Sparks of Joy and Awe: Back to exercise Sunday

One brief shining: Chef Jang called my son and me to dinner last night, she stood behind the marble island with the single induction burner our two seats were across from her and platters of Cucumber kimchi, cooked Prawns on a bed of Bean Sprouts, Enoki Mushrooms, Bok Choi Leaves as she placed a bright red pan with a four inch high side on the burner while we began eating  fresh sliced Onions in mirin sauce.

 

A Michelin three star moment at home. The bright red pan held a boiling soup into which we put the Bok Choi, thinly sliced Beef rolls, Chives, and the Enoki Mushrooms. A hotpot style meal. I filled up on Prawns, Bok Choi, Onions, and Bean Sprouts. A few cooked Beef slices, too. After we had another round of the Kaesong little donuts. Delightful.

Seoah learned to cook from her mother, but she’s added her own flair over time. The prep work, as in Chinese cooking too, makes up the bulk of the labor involved. Wish I’d taken a picture of the whole tableau before we dug into it. A beautiful table.

 

Another round of massage yesterday. Boy can that guy bear down. Tight, tight thigh muscles.

Here’s some irony. At age 1 plus some months I had mastered the human transition from all fours to two feet. Walking. Then. Polio. Paralyzed on my left side for over six months. Oops. Needed to learn how to walk again. Painful. Dragging my head on the floor as mom and Aunt Virginia held me up. Rug burns on my forehead. But, I did it. Learned to walk upright in the world a second time.

Flash forward to today. 76 years old, walking for a long time now. Except. Mr. Lee, the massage therapist, said, “I will teach you how to walk healthy.” Oh. OK.

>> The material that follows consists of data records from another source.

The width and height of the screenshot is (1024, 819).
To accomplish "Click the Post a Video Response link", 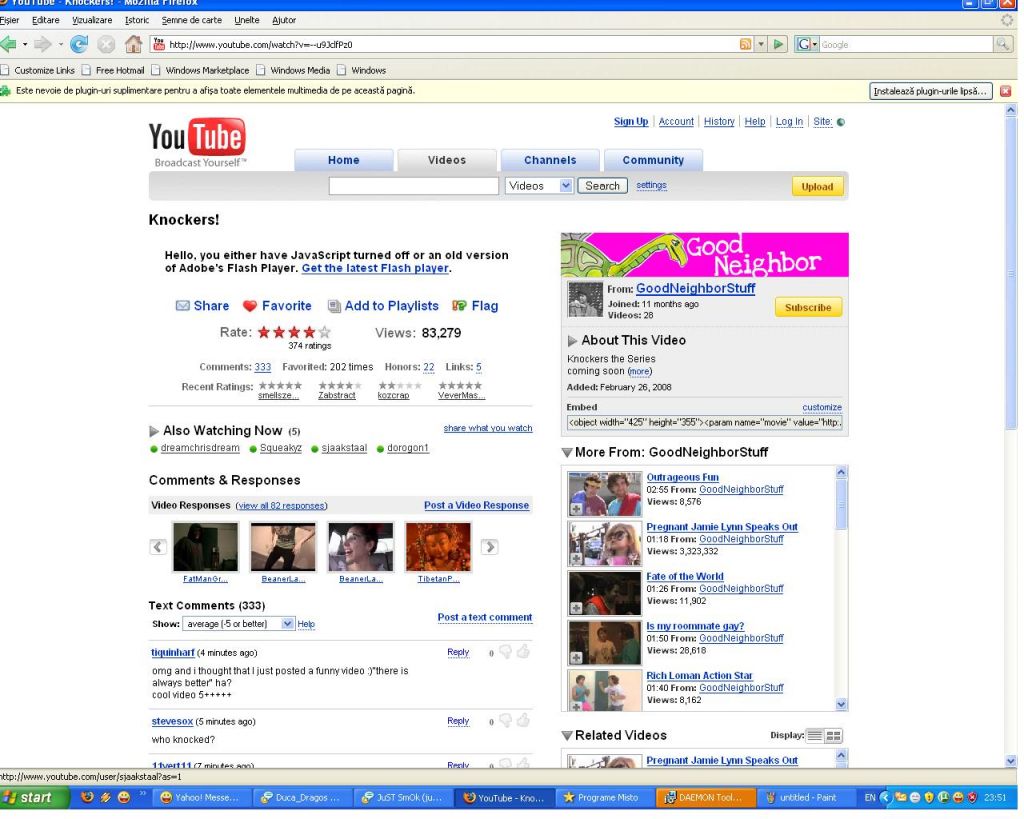I will point(476,505).

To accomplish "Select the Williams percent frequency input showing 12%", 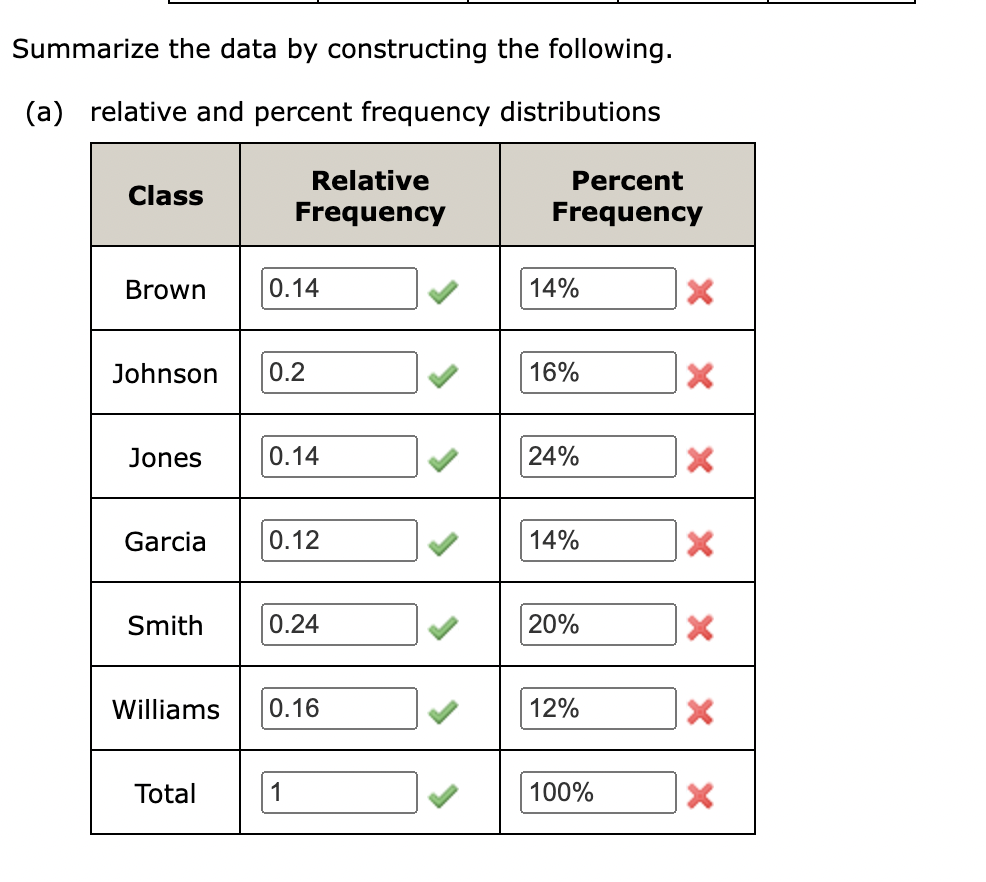I will click(x=597, y=708).
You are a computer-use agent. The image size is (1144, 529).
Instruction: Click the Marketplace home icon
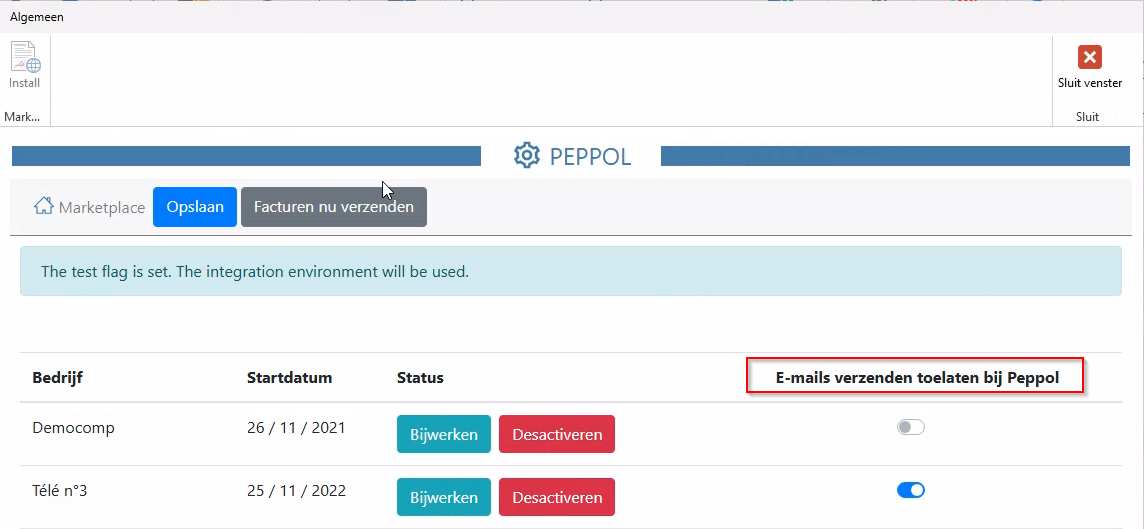coord(44,207)
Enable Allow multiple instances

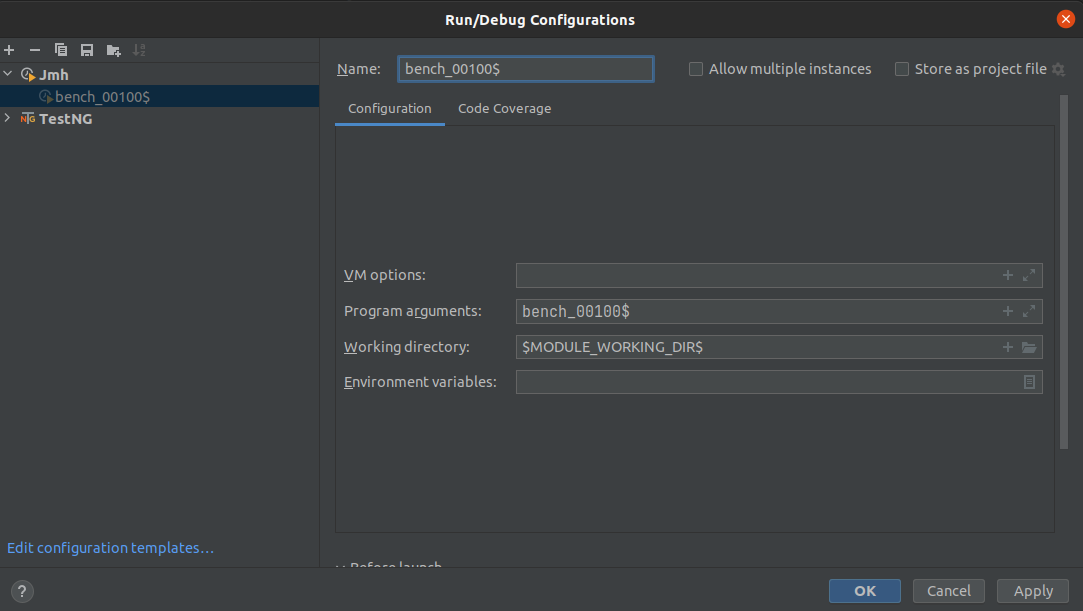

Heel first, then toes. Second toe in a straight line from the body. Move the hips as the feet move. Stomach in, eyes ahead. Something you probably do without thinking about it. My long time with a bad back has given me a bad habit. I drop my left foot and don’t turn my pelvis as I walk. Right, OK. Left, weak. Mr. Lee.

Tuck in the stomach. Shoulders back. Now try to work in that position. All right. I tried. Mr. Lee typed into google translate a long line of Hangul: “You look like a robot. Walk naturally.” Right.

Again. Better. Trying to unlearn a habit of many years and return to the skill I retrieved on the couch in Aunt Virginia and Uncle Riley’s living room over 74  years ago. Important learning for me. Should help me for a long time to come. Including, btw, in Israel.